* Work required *
Can you give back, word for word and with nothing else, the entries that open with the line containing "You are a computer-use agent. The image size is (900, 500)." and close with the line containing "[x=397, y=404]", including both of those lines?

* Dataset rows *
"""

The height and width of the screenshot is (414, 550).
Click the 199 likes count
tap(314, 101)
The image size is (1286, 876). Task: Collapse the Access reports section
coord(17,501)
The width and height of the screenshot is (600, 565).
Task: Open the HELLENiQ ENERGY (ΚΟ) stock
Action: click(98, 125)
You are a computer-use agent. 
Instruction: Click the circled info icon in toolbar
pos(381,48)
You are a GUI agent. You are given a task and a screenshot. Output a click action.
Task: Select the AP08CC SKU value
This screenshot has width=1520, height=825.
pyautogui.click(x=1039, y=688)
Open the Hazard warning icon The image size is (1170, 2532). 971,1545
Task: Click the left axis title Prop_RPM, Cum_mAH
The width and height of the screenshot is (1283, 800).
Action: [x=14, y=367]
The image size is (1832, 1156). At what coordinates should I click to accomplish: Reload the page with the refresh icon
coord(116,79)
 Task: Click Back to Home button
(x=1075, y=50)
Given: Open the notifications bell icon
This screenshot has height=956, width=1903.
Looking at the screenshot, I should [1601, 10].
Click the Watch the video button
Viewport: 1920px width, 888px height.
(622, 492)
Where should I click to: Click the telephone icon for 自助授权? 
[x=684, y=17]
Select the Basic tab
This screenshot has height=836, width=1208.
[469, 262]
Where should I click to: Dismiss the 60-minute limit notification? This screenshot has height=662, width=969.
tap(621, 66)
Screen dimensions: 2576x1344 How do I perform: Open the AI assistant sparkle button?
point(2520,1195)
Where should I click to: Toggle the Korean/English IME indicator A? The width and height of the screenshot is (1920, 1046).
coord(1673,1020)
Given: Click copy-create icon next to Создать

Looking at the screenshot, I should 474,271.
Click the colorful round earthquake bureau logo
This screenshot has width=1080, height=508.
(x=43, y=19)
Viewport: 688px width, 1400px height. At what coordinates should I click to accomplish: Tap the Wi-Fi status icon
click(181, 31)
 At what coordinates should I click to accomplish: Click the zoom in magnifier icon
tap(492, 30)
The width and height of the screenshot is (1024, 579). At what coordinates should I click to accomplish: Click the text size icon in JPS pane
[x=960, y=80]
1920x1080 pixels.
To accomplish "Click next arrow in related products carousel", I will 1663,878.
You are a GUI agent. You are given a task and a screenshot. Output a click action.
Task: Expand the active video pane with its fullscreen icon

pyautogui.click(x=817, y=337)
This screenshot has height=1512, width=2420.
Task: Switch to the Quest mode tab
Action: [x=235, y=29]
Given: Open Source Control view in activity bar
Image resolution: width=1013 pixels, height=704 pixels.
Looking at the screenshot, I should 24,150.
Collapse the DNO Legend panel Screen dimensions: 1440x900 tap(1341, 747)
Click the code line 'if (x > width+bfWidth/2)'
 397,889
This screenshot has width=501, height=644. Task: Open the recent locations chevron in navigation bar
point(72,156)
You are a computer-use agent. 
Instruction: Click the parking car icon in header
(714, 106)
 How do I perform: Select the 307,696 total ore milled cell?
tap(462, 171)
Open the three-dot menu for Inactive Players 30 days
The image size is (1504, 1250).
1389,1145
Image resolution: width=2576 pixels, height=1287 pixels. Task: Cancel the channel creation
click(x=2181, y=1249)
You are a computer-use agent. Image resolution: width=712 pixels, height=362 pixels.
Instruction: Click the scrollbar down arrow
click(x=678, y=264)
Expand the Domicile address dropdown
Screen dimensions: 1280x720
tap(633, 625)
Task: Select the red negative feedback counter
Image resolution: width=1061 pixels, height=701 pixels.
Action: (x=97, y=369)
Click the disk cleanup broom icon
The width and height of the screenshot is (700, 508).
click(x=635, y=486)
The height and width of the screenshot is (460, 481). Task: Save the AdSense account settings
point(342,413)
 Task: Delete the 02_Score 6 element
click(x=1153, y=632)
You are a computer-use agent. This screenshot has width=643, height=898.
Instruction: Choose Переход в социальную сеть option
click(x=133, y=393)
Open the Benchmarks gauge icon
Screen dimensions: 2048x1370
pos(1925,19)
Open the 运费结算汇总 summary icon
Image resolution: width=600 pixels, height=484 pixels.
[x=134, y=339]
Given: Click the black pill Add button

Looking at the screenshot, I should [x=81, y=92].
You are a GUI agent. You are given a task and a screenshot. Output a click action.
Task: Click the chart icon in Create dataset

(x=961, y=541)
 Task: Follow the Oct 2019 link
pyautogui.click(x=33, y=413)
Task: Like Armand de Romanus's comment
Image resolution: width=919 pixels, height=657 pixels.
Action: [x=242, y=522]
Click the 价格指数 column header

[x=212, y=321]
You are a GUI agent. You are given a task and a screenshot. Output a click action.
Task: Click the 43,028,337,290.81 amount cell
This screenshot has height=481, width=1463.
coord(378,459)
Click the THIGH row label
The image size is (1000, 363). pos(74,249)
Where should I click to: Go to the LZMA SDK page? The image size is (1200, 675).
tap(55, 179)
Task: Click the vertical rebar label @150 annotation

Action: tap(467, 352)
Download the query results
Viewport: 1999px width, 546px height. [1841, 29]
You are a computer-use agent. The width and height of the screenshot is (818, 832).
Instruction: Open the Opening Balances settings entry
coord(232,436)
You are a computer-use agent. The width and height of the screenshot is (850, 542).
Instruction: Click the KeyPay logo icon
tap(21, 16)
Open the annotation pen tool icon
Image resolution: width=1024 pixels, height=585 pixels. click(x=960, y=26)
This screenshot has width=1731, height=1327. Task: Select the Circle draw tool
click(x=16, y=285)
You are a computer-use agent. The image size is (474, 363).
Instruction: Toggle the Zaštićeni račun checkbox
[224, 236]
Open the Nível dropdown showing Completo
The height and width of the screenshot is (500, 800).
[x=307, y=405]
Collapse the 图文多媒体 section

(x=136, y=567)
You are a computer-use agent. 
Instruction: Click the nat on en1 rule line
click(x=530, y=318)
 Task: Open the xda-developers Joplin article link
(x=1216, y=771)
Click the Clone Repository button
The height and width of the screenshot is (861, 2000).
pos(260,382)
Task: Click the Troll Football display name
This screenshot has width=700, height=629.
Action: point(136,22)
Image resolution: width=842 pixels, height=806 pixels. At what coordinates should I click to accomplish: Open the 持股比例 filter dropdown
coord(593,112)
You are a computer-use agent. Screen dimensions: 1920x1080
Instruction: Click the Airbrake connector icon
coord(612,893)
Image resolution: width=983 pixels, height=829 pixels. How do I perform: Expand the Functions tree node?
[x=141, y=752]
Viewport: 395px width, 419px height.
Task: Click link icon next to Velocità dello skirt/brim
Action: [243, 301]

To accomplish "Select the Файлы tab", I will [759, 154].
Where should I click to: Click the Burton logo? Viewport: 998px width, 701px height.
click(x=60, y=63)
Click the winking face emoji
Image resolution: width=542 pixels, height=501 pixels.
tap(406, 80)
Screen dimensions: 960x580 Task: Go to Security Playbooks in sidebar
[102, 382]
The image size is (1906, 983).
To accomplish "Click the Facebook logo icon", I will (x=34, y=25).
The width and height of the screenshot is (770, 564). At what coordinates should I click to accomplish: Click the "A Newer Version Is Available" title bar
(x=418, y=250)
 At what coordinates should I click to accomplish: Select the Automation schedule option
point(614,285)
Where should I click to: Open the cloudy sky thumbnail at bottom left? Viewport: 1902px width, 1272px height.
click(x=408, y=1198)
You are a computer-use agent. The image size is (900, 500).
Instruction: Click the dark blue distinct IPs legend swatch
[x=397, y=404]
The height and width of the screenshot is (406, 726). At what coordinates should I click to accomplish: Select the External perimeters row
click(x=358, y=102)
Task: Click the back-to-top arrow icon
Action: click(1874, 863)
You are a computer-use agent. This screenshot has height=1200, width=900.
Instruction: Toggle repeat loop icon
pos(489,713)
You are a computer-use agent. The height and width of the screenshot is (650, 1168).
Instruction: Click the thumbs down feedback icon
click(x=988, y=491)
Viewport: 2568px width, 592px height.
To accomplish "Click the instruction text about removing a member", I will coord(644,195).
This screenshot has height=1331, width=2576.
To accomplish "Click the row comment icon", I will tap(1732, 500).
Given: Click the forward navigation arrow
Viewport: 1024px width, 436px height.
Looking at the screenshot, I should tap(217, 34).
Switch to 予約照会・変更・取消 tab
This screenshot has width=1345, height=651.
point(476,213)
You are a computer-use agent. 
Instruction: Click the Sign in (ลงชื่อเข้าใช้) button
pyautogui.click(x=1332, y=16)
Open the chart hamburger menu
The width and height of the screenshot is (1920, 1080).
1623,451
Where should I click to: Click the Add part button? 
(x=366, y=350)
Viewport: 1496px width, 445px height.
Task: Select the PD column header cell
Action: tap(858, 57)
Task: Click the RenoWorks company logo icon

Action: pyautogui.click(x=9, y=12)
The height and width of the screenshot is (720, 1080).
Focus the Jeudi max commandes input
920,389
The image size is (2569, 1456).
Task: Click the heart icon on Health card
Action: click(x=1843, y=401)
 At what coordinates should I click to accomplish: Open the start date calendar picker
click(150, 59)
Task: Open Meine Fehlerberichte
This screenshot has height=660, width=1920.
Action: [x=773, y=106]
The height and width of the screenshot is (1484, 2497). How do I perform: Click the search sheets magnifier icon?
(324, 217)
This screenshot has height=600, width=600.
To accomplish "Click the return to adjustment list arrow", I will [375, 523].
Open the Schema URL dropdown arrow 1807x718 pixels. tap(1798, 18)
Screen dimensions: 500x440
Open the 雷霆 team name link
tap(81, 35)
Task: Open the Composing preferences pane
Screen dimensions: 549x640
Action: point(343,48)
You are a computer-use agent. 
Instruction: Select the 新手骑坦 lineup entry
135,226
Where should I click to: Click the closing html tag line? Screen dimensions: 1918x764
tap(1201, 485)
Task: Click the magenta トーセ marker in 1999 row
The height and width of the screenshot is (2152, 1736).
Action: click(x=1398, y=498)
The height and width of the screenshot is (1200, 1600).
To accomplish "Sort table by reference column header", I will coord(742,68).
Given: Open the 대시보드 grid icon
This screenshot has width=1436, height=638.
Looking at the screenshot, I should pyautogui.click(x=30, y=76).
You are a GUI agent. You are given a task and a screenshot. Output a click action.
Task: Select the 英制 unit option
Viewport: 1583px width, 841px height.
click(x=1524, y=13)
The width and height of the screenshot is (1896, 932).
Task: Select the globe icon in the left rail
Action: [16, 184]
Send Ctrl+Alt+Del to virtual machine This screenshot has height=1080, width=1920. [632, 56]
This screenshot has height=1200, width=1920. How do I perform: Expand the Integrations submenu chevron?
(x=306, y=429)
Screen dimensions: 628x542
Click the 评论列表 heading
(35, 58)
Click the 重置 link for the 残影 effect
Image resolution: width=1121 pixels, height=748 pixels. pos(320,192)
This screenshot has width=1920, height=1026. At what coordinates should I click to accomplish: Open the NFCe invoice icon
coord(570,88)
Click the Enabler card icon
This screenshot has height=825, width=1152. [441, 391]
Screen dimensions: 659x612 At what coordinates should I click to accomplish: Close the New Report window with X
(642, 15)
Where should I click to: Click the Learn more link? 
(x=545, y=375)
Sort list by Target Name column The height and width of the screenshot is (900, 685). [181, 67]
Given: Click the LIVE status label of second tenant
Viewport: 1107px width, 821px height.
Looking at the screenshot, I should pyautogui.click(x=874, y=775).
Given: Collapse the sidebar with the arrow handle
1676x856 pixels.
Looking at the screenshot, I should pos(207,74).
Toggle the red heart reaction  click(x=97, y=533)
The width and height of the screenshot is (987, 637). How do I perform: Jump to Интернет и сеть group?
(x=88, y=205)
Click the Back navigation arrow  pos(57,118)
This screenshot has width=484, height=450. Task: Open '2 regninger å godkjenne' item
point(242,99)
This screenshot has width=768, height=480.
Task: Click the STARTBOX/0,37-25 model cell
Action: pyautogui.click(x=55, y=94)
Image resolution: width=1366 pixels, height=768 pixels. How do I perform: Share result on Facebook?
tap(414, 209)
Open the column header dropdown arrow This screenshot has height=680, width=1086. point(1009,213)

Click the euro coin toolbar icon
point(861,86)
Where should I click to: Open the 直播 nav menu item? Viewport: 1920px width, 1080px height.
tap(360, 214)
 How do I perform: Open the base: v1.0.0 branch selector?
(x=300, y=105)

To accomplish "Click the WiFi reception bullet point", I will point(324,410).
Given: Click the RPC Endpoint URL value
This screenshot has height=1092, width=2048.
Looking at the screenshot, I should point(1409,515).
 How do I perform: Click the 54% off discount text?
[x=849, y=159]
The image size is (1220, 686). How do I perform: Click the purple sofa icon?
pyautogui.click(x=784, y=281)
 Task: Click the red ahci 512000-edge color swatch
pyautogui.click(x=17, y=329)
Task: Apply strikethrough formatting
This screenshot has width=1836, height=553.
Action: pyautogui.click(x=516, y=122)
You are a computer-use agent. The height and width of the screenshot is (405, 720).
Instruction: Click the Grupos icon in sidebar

"""

* Task output *
You are a computer-use agent. The image size is (900, 500).
Instruction: Click the dark blue distinct IPs legend swatch
[x=397, y=404]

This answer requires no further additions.